→ **STATED EXERCISE**
Output the data below as a JSON list of strings with one string per line, omitting any blank lines.

(Entries showing where items appear)
- - -
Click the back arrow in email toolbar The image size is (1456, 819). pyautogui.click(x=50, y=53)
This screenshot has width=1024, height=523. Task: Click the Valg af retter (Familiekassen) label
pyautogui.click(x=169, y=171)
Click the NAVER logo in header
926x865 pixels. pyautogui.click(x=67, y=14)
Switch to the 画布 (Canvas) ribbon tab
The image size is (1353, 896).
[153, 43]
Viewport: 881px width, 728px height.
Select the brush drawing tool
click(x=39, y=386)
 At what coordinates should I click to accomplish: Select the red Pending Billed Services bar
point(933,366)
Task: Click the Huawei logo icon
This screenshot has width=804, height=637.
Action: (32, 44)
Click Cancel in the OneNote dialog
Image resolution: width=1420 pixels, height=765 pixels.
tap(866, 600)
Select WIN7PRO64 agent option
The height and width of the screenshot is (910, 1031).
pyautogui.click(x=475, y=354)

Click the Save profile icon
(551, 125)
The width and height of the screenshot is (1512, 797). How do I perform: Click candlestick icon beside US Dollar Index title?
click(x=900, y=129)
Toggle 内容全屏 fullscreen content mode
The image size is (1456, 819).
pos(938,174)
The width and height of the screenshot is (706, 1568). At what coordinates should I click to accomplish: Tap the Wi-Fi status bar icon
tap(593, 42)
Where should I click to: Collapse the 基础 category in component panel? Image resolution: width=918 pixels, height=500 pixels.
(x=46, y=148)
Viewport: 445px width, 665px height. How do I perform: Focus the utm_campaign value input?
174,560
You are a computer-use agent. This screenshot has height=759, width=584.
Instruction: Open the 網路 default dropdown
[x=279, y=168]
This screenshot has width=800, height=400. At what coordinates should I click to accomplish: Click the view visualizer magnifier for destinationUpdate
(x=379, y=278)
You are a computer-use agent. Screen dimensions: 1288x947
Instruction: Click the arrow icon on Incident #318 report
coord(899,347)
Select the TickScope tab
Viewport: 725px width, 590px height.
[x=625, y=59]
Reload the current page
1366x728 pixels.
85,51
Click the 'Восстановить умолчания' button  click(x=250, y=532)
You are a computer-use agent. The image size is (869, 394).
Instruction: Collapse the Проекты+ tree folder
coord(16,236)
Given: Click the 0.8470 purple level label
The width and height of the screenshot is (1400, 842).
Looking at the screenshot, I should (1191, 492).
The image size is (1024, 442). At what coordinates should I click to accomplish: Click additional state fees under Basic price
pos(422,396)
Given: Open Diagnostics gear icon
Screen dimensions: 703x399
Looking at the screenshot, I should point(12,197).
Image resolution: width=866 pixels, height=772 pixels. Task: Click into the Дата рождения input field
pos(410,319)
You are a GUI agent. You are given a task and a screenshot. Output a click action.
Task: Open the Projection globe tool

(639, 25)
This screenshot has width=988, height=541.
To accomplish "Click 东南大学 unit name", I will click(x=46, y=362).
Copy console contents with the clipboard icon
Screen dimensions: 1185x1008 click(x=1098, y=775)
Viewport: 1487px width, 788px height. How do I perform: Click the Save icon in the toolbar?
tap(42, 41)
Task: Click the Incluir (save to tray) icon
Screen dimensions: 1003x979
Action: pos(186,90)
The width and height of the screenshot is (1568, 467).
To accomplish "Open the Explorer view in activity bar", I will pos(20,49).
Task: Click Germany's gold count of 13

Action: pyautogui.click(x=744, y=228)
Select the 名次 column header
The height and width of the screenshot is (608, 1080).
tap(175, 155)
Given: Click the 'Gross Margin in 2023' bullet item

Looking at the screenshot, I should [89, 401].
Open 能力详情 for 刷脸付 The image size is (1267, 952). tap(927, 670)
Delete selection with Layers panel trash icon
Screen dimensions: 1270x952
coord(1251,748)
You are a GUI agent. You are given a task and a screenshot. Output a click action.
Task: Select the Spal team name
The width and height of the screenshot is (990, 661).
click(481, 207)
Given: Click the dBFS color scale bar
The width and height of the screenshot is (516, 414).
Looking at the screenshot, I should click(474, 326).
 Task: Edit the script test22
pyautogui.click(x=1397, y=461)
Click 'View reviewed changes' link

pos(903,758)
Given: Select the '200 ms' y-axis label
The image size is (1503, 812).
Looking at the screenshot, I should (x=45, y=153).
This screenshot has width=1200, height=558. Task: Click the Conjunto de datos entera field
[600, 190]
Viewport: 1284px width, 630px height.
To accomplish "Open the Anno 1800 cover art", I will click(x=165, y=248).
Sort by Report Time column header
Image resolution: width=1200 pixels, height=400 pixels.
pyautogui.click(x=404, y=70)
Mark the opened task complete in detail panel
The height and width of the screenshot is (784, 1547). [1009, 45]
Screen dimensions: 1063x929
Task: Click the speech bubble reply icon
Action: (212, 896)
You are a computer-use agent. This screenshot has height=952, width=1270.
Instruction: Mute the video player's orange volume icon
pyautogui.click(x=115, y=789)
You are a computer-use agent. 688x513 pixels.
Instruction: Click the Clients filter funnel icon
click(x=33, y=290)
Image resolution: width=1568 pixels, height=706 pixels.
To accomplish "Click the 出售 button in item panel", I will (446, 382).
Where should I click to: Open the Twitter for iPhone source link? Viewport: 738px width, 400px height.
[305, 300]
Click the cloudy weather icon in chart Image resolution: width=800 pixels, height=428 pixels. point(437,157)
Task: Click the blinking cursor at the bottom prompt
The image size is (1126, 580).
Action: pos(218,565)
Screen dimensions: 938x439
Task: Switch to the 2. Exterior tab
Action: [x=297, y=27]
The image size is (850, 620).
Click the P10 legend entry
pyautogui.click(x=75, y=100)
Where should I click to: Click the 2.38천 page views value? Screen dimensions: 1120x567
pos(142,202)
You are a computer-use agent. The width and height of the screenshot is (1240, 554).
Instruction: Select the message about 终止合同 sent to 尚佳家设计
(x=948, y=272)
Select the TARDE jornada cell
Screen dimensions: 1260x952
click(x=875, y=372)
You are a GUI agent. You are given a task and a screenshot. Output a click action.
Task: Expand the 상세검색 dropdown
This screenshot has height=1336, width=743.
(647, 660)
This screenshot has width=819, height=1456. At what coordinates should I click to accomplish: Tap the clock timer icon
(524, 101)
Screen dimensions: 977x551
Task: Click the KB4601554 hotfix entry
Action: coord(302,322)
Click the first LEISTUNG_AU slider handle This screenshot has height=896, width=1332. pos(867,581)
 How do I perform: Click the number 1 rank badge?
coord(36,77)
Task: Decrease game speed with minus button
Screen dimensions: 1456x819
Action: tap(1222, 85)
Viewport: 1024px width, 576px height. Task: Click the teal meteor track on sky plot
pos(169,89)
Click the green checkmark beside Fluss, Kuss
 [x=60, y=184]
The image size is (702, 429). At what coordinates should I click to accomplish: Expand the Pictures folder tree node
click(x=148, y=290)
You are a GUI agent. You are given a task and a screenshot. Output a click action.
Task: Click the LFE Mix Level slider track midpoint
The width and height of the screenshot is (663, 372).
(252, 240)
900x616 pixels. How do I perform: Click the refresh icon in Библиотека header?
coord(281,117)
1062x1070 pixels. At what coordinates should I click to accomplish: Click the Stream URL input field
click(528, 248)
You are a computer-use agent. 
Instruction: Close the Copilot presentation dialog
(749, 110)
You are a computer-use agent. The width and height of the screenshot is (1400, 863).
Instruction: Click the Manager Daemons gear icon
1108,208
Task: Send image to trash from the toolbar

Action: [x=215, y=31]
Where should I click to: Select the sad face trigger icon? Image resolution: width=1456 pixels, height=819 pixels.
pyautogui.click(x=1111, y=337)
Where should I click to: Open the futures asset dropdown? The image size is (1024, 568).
- - -
→ **WRITTEN SOLUTION**
[
  "Click the back arrow in email toolbar The image size is (1456, 819). pyautogui.click(x=50, y=53)",
  "This screenshot has width=1024, height=523. Task: Click the Valg af retter (Familiekassen) label",
  "pyautogui.click(x=169, y=171)",
  "Click the NAVER logo in header",
  "926x865 pixels. pyautogui.click(x=67, y=14)",
  "Switch to the 画布 (Canvas) ribbon tab",
  "The image size is (1353, 896).",
  "[153, 43]",
  "Viewport: 881px width, 728px height.",
  "Select the brush drawing tool",
  "click(x=39, y=386)",
  " At what coordinates should I click to accomplish: Select the red Pending Billed Services bar",
  "point(933,366)",
  "Task: Click the Huawei logo icon",
  "This screenshot has width=804, height=637.",
  "Action: (32, 44)",
  "Click Cancel in the OneNote dialog",
  "Image resolution: width=1420 pixels, height=765 pixels.",
  "tap(866, 600)",
  "Select WIN7PRO64 agent option",
  "The height and width of the screenshot is (910, 1031).",
  "pyautogui.click(x=475, y=354)",
  "Click the Save profile icon",
  "(551, 125)",
  "The width and height of the screenshot is (1512, 797). How do I perform: Click candlestick icon beside US Dollar Index title?",
  "click(x=900, y=129)",
  "Toggle 内容全屏 fullscreen content mode",
  "The image size is (1456, 819).",
  "pos(938,174)",
  "The width and height of the screenshot is (706, 1568). At what coordinates should I click to accomplish: Tap the Wi-Fi status bar icon",
  "tap(593, 42)",
  "Where should I click to: Collapse the 基础 category in component panel? Image resolution: width=918 pixels, height=500 pixels.",
  "(x=46, y=148)",
  "Viewport: 445px width, 665px height. How do I perform: Focus the utm_campaign value input?",
  "174,560",
  "You are a computer-use agent. This screenshot has height=759, width=584.",
  "Instruction: Open the 網路 default dropdown",
  "[x=279, y=168]",
  "This screenshot has width=800, height=400. At what coordinates should I click to accomplish: Click the view visualizer magnifier for destinationUpdate",
  "(x=379, y=278)",
  "You are a computer-use agent. Screen dimensions: 1288x947",
  "Instruction: Click the arrow icon on Incident #318 report",
  "coord(899,347)",
  "Select the TickScope tab",
  "Viewport: 725px width, 590px height.",
  "[x=625, y=59]",
  "Reload the current page",
  "1366x728 pixels.",
  "85,51",
  "Click the 'Восстановить умолчания' button  click(x=250, y=532)",
  "You are a computer-use agent. The image size is (869, 394).",
  "Instruction: Collapse the Проекты+ tree folder",
  "coord(16,236)",
  "Given: Click the 0.8470 purple level label",
  "The width and height of the screenshot is (1400, 842).",
  "Looking at the screenshot, I should (1191, 492).",
  "The image size is (1024, 442). At what coordinates should I click to accomplish: Click additional state fees under Basic price",
  "pos(422,396)",
  "Given: Open Diagnostics gear icon",
  "Screen dimensions: 703x399",
  "Looking at the screenshot, I should point(12,197).",
  "Image resolution: width=866 pixels, height=772 pixels. Task: Click into the Дата рождения input field",
  "pos(410,319)",
  "You are a GUI agent. You are given a task and a screenshot. Output a click action.",
  "Task: Open the Projection globe tool",
  "(639, 25)",
  "This screenshot has width=988, height=541.",
  "To accomplish \"Click 东南大学 unit name\", I will click(x=46, y=362).",
  "Copy console contents with the clipboard icon",
  "Screen dimensions: 1185x1008 click(x=1098, y=775)",
  "Viewport: 1487px width, 788px height. How do I perform: Click the Save icon in the toolbar?",
  "tap(42, 41)",
  "Task: Click the Incluir (save to tray) icon",
  "Screen dimensions: 1003x979",
  "Action: pos(186,90)",
  "The width and height of the screenshot is (1568, 467).",
  "To accomplish \"Open the Explorer view in activity bar\", I will pos(20,49).",
  "Task: Click Germany's gold count of 13",
  "Action: pyautogui.click(x=744, y=228)",
  "Select the 名次 column header",
  "The height and width of the screenshot is (608, 1080).",
  "tap(175, 155)",
  "Given: Click the 'Gross Margin in 2023' bullet item",
  "Looking at the screenshot, I should [89, 401].",
  "Open 能力详情 for 刷脸付 The image size is (1267, 952). tap(927, 670)",
  "Delete selection with Layers panel trash icon",
  "Screen dimensions: 1270x952",
  "coord(1251,748)",
  "You are a GUI agent. You are given a task and a screenshot. Output a click action.",
  "Task: Select the Spal team name",
  "The width and height of the screenshot is (990, 661).",
  "click(481, 207)",
  "Given: Click the dBFS color scale bar",
  "The width and height of the screenshot is (516, 414).",
  "Looking at the screenshot, I should click(474, 326).",
  " Task: Edit the script test22",
  "pyautogui.click(x=1397, y=461)",
  "Click 'View reviewed changes' link",
  "pos(903,758)",
  "Given: Select the '200 ms' y-axis label",
  "The image size is (1503, 812).",
  "Looking at the screenshot, I should (x=45, y=153).",
  "This screenshot has width=1200, height=558. Task: Click the Conjunto de datos entera field",
  "[600, 190]",
  "Viewport: 1284px width, 630px height.",
  "To accomplish \"Open the Anno 1800 cover art\", I will click(x=165, y=248).",
  "Sort by Report Time column header",
  "Image resolution: width=1200 pixels, height=400 pixels.",
  "pyautogui.click(x=404, y=70)",
  "Mark the opened task complete in detail panel",
  "The height and width of the screenshot is (784, 1547). [1009, 45]",
  "Screen dimensions: 1063x929",
  "Task: Click the speech bubble reply icon",
  "Action: (212, 896)",
  "You are a computer-use agent. This screenshot has height=952, width=1270.",
  "Instruction: Mute the video player's orange volume icon",
  "pyautogui.click(x=115, y=789)",
  "You are a computer-use agent. 688x513 pixels.",
  "Instruction: Click the Clients filter funnel icon",
  "click(x=33, y=290)",
  "Image resolution: width=1568 pixels, height=706 pixels.",
  "To accomplish \"Click the 出售 button in item panel\", I will (446, 382).",
  "Where should I click to: Open the Twitter for iPhone source link? Viewport: 738px width, 400px height.",
  "[305, 300]",
  "Click the cloudy weather icon in chart Image resolution: width=800 pixels, height=428 pixels. point(437,157)",
  "Task: Click the blinking cursor at the bottom prompt",
  "The image size is (1126, 580).",
  "Action: pos(218,565)",
  "Screen dimensions: 938x439",
  "Task: Switch to the 2. Exterior tab",
  "Action: [x=297, y=27]",
  "The image size is (850, 620).",
  "Click the P10 legend entry",
  "pyautogui.click(x=75, y=100)",
  "Where should I click to: Click the 2.38천 page views value? Screen dimensions: 1120x567",
  "pos(142,202)",
  "You are a computer-use agent. The width and height of the screenshot is (1240, 554).",
  "Instruction: Select the message about 终止合同 sent to 尚佳家设计",
  "(x=948, y=272)",
  "Select the TARDE jornada cell",
  "Screen dimensions: 1260x952",
  "click(x=875, y=372)",
  "You are a GUI agent. You are given a task and a screenshot. Output a click action.",
  "Task: Expand the 상세검색 dropdown",
  "This screenshot has height=1336, width=743.",
  "(647, 660)",
  "This screenshot has width=819, height=1456. At what coordinates should I click to accomplish: Tap the clock timer icon",
  "(524, 101)",
  "Screen dimensions: 977x551",
  "Task: Click the KB4601554 hotfix entry",
  "Action: coord(302,322)",
  "Click the first LEISTUNG_AU slider handle This screenshot has height=896, width=1332. pos(867,581)",
  " How do I perform: Click the number 1 rank badge?",
  "coord(36,77)",
  "Task: Decrease game speed with minus button",
  "Screen dimensions: 1456x819",
  "Action: tap(1222, 85)",
  "Viewport: 1024px width, 576px height. Task: Click the teal meteor track on sky plot",
  "pos(169,89)",
  "Click the green checkmark beside Fluss, Kuss",
  " [x=60, y=184]",
  "The image size is (702, 429). At what coordinates should I click to accomplish: Expand the Pictures folder tree node",
  "click(x=148, y=290)",
  "You are a GUI agent. You are given a task and a screenshot. Output a click action.",
  "Task: Click the LFE Mix Level slider track midpoint",
  "The width and height of the screenshot is (663, 372).",
  "(252, 240)",
  "900x616 pixels. How do I perform: Click the refresh icon in Библиотека header?",
  "coord(281,117)",
  "1062x1070 pixels. At what coordinates should I click to accomplish: Click the Stream URL input field",
  "click(528, 248)",
  "You are a computer-use agent. ",
  "Instruction: Close the Copilot presentation dialog",
  "(749, 110)",
  "You are a computer-use agent. The width and height of the screenshot is (1400, 863).",
  "Instruction: Click the Manager Daemons gear icon",
  "1108,208",
  "Task: Send image to trash from the toolbar",
  "Action: [x=215, y=31]",
  "Where should I click to: Select the sad face trigger icon? Image resolution: width=1456 pixels, height=819 pixels.",
  "pyautogui.click(x=1111, y=337)",
  "Where should I click to: Open the futures asset dropdown? The image size is (1024, 568)."
]